The effects of dimethylsulfoxide, DMSO, and mercurial sulfhydryl reagents have been studied on water and small solute permeability of rat renal brush border membrane vesicles. Water and solute permeability was measured by mixing membrane vesicles with hypertonic solutions in a stopped-flow apparatus and following osmotically-induced changes in vesicular volume via changes in scattered light intensity. The rate constant of the fast osmotic shrinkage is proportional to the osmotic water permeability, while the rate constant of the slow reswelling phase is proportional to the solute permeability. Using mannitol as the osmotic agent, the osmotic shrinkage of rat renal brush border membrane vesicles followed a biphasic time course. 80% of the vesicles shrunk with a rate constant of approx. 50 s −1 and 20% with a rate constant of approx. 2 s −1, DMSO decreased dose-dependently the amplitude of the fast osmotic shrinkage, without affecting its rate constant. In contrast to DMSO, HgCl 2 decreased the rate constant but not the amplitude of the fast osmotic shrinkage of renal brush border vesicles.

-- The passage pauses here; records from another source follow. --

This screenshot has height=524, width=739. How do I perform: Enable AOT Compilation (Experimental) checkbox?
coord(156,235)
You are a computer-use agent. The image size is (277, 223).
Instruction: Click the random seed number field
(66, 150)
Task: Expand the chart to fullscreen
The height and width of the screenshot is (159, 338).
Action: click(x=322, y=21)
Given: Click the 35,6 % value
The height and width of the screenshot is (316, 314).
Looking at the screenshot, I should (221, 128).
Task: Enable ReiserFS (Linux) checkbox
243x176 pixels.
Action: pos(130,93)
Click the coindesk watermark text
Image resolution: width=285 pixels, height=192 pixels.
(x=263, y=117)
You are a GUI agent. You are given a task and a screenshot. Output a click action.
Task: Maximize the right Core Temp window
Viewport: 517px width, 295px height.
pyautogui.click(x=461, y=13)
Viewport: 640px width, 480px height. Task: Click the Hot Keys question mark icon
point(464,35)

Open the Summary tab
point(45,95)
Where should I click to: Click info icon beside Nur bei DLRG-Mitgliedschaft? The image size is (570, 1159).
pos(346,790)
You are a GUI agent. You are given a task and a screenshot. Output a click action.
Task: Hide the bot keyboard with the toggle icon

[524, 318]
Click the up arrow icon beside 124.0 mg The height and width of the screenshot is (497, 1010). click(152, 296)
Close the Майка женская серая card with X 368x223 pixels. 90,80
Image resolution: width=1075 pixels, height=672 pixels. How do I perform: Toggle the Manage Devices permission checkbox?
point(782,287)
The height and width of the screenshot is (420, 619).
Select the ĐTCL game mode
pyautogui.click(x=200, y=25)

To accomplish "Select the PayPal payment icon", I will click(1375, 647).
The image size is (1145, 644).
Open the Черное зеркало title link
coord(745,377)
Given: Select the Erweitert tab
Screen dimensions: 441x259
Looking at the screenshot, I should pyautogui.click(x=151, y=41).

Between 40–50 μM HgCl 2, the inhibition of the fast osmotic shrinkage was completed. DMSO and HgCl 2 increase the activation energy of water permeation in renal membranes from 3 to 12–15 kcal/mol. DMSO and HgCl 2 did not affect the rate constant of the slow osmotic shrinkage of renal membrane vesicles and were also without effect on osmotic shrinkage of small intestinal brush border and pure phospholipid vesicles. In renal brush border membranes, HgCl 2 at low concentrations (<10 μM) increased by 15-fold the permeability to NaCl and urea but not to mannitol, an effect which precedes the inhibition of water permeability at higher HgCl 2 concentrations. The increase in small solute permeability was irreversible while the inhibition of water permeability could be reversed with cysteine and dithiothreitol. We conclude that water and small solute pathways in rat renal brush border membranes are completely separate entities, which are effected differently by DMSO and HgCl 2. These pathways for water and solutes must be membrane proteins since neither DMSO nor HgCl 2 affect the permeability properties of pure phospholipid vesicles.